(Records from a collection)
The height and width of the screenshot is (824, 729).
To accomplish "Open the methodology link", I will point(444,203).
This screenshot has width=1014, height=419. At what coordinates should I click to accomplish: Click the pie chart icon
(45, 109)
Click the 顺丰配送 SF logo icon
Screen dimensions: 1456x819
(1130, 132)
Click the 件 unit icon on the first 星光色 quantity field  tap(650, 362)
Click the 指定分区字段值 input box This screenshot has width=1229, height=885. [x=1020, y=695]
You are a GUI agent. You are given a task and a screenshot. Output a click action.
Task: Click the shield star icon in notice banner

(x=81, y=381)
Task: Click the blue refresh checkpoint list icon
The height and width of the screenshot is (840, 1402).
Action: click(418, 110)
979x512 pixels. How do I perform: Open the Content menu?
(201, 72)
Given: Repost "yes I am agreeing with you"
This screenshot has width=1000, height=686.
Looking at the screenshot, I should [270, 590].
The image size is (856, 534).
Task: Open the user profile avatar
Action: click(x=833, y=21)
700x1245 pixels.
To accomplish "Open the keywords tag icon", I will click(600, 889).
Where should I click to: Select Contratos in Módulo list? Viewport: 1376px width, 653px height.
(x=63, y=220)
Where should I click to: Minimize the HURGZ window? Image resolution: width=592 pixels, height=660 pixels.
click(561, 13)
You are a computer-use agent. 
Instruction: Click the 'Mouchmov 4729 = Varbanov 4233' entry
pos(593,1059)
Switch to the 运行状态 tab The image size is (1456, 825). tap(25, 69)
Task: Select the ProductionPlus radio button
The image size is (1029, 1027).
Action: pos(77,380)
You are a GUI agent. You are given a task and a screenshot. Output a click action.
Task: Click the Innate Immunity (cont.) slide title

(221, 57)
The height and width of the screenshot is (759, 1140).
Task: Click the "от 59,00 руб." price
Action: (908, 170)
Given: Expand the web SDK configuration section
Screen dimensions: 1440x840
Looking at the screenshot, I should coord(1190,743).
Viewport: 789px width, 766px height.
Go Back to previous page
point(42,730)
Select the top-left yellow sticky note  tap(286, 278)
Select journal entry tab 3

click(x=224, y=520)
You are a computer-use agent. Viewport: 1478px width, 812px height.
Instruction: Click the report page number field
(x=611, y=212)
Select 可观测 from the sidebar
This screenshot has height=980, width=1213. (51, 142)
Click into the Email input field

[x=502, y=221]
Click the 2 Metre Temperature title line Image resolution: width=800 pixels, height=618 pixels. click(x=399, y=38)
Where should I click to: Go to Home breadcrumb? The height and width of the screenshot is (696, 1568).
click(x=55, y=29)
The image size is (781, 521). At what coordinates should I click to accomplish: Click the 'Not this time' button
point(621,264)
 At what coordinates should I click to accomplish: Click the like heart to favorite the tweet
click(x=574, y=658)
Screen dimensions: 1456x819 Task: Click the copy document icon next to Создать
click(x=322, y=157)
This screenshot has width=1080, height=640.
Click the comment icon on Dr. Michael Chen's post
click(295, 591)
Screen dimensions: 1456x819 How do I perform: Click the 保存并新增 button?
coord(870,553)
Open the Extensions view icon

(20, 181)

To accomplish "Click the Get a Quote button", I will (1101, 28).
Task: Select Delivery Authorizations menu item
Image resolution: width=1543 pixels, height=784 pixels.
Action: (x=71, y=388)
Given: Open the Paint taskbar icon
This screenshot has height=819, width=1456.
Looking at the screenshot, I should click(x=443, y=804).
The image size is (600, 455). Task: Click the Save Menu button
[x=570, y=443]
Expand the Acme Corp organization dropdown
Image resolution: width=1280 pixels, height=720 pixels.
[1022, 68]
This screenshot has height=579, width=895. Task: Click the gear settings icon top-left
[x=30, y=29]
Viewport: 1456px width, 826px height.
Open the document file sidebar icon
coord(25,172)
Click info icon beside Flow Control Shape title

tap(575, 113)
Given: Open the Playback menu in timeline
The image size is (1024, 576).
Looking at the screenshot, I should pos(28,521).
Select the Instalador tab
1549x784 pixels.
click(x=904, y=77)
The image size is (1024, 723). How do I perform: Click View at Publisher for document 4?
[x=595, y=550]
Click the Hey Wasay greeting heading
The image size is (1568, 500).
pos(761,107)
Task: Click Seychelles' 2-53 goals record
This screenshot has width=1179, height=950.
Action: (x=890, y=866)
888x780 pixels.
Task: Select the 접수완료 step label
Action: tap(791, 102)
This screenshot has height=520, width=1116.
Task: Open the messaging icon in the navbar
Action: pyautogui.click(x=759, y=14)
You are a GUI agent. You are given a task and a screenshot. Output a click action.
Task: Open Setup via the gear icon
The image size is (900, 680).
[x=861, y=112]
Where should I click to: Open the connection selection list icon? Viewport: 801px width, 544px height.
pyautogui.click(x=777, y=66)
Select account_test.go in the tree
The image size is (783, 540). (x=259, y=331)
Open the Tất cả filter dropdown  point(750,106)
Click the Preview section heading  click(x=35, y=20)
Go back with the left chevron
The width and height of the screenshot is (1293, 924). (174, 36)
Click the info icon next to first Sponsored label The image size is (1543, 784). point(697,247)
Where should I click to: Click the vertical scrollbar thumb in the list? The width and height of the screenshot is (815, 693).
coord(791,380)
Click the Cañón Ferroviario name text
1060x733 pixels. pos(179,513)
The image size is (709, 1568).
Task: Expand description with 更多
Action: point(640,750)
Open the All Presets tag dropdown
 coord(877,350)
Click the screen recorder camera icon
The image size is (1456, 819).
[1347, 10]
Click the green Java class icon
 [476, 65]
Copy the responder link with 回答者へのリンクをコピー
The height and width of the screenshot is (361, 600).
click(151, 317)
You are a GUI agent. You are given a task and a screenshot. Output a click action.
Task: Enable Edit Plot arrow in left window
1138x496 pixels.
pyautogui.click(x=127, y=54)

WRITTEN PROBLEM: Quote all of the items above word for word.

SOLUTION TO THE PROBLEM:
The height and width of the screenshot is (824, 729).
To accomplish "Open the methodology link", I will point(444,203).
This screenshot has width=1014, height=419. At what coordinates should I click to accomplish: Click the pie chart icon
(45, 109)
Click the 顺丰配送 SF logo icon
Screen dimensions: 1456x819
(1130, 132)
Click the 件 unit icon on the first 星光色 quantity field  tap(650, 362)
Click the 指定分区字段值 input box This screenshot has width=1229, height=885. [x=1020, y=695]
You are a GUI agent. You are given a task and a screenshot. Output a click action.
Task: Click the shield star icon in notice banner

(x=81, y=381)
Task: Click the blue refresh checkpoint list icon
The height and width of the screenshot is (840, 1402).
Action: click(418, 110)
979x512 pixels. How do I perform: Open the Content menu?
(201, 72)
Given: Repost "yes I am agreeing with you"
This screenshot has width=1000, height=686.
Looking at the screenshot, I should [270, 590].
The image size is (856, 534).
Task: Open the user profile avatar
Action: click(x=833, y=21)
700x1245 pixels.
To accomplish "Open the keywords tag icon", I will click(600, 889).
Where should I click to: Select Contratos in Módulo list? Viewport: 1376px width, 653px height.
(x=63, y=220)
Where should I click to: Minimize the HURGZ window? Image resolution: width=592 pixels, height=660 pixels.
click(561, 13)
You are a computer-use agent. 
Instruction: Click the 'Mouchmov 4729 = Varbanov 4233' entry
pos(593,1059)
Switch to the 运行状态 tab The image size is (1456, 825). tap(25, 69)
Task: Select the ProductionPlus radio button
The image size is (1029, 1027).
Action: pos(77,380)
You are a GUI agent. You are given a task and a screenshot. Output a click action.
Task: Click the Innate Immunity (cont.) slide title

(221, 57)
The height and width of the screenshot is (759, 1140).
Task: Click the "от 59,00 руб." price
Action: (908, 170)
Given: Expand the web SDK configuration section
Screen dimensions: 1440x840
Looking at the screenshot, I should coord(1190,743).
Viewport: 789px width, 766px height.
Go Back to previous page
point(42,730)
Select the top-left yellow sticky note  tap(286, 278)
Select journal entry tab 3

click(x=224, y=520)
You are a computer-use agent. Viewport: 1478px width, 812px height.
Instruction: Click the report page number field
(x=611, y=212)
Select 可观测 from the sidebar
This screenshot has height=980, width=1213. (51, 142)
Click into the Email input field

[x=502, y=221]
Click the 2 Metre Temperature title line Image resolution: width=800 pixels, height=618 pixels. click(x=399, y=38)
Where should I click to: Go to Home breadcrumb? The height and width of the screenshot is (696, 1568).
click(x=55, y=29)
The image size is (781, 521). At what coordinates should I click to accomplish: Click the 'Not this time' button
point(621,264)
 At what coordinates should I click to accomplish: Click the like heart to favorite the tweet
click(x=574, y=658)
Screen dimensions: 1456x819 Task: Click the copy document icon next to Создать
click(x=322, y=157)
This screenshot has width=1080, height=640.
Click the comment icon on Dr. Michael Chen's post
click(295, 591)
Screen dimensions: 1456x819 How do I perform: Click the 保存并新增 button?
coord(870,553)
Open the Extensions view icon

(20, 181)

To accomplish "Click the Get a Quote button", I will (1101, 28).
Task: Select Delivery Authorizations menu item
Image resolution: width=1543 pixels, height=784 pixels.
Action: (x=71, y=388)
Given: Open the Paint taskbar icon
This screenshot has height=819, width=1456.
Looking at the screenshot, I should click(x=443, y=804).
The image size is (600, 455). Task: Click the Save Menu button
[x=570, y=443]
Expand the Acme Corp organization dropdown
Image resolution: width=1280 pixels, height=720 pixels.
[1022, 68]
This screenshot has height=579, width=895. Task: Click the gear settings icon top-left
[x=30, y=29]
Viewport: 1456px width, 826px height.
Open the document file sidebar icon
coord(25,172)
Click info icon beside Flow Control Shape title

tap(575, 113)
Given: Open the Playback menu in timeline
The image size is (1024, 576).
Looking at the screenshot, I should pos(28,521).
Select the Instalador tab
1549x784 pixels.
click(x=904, y=77)
The image size is (1024, 723). How do I perform: Click View at Publisher for document 4?
[x=595, y=550]
Click the Hey Wasay greeting heading
The image size is (1568, 500).
pos(761,107)
Task: Click Seychelles' 2-53 goals record
This screenshot has width=1179, height=950.
Action: (x=890, y=866)
888x780 pixels.
Task: Select the 접수완료 step label
Action: tap(791, 102)
This screenshot has height=520, width=1116.
Task: Open the messaging icon in the navbar
Action: pyautogui.click(x=759, y=14)
You are a GUI agent. You are given a task and a screenshot. Output a click action.
Task: Open Setup via the gear icon
The image size is (900, 680).
[x=861, y=112]
Where should I click to: Open the connection selection list icon? Viewport: 801px width, 544px height.
pyautogui.click(x=777, y=66)
Select account_test.go in the tree
The image size is (783, 540). (x=259, y=331)
Open the Tất cả filter dropdown  point(750,106)
Click the Preview section heading  click(x=35, y=20)
Go back with the left chevron
The width and height of the screenshot is (1293, 924). (174, 36)
Click the info icon next to first Sponsored label The image size is (1543, 784). point(697,247)
Where should I click to: Click the vertical scrollbar thumb in the list? The width and height of the screenshot is (815, 693).
coord(791,380)
Click the Cañón Ferroviario name text
1060x733 pixels. pos(179,513)
The image size is (709, 1568).
Task: Expand description with 更多
Action: point(640,750)
Open the All Presets tag dropdown
 coord(877,350)
Click the screen recorder camera icon
The image size is (1456, 819).
[1347, 10]
Click the green Java class icon
 [476, 65]
Copy the responder link with 回答者へのリンクをコピー
The height and width of the screenshot is (361, 600).
click(151, 317)
You are a GUI agent. You are given a task and a screenshot. Output a click action.
Task: Enable Edit Plot arrow in left window
1138x496 pixels.
pyautogui.click(x=127, y=54)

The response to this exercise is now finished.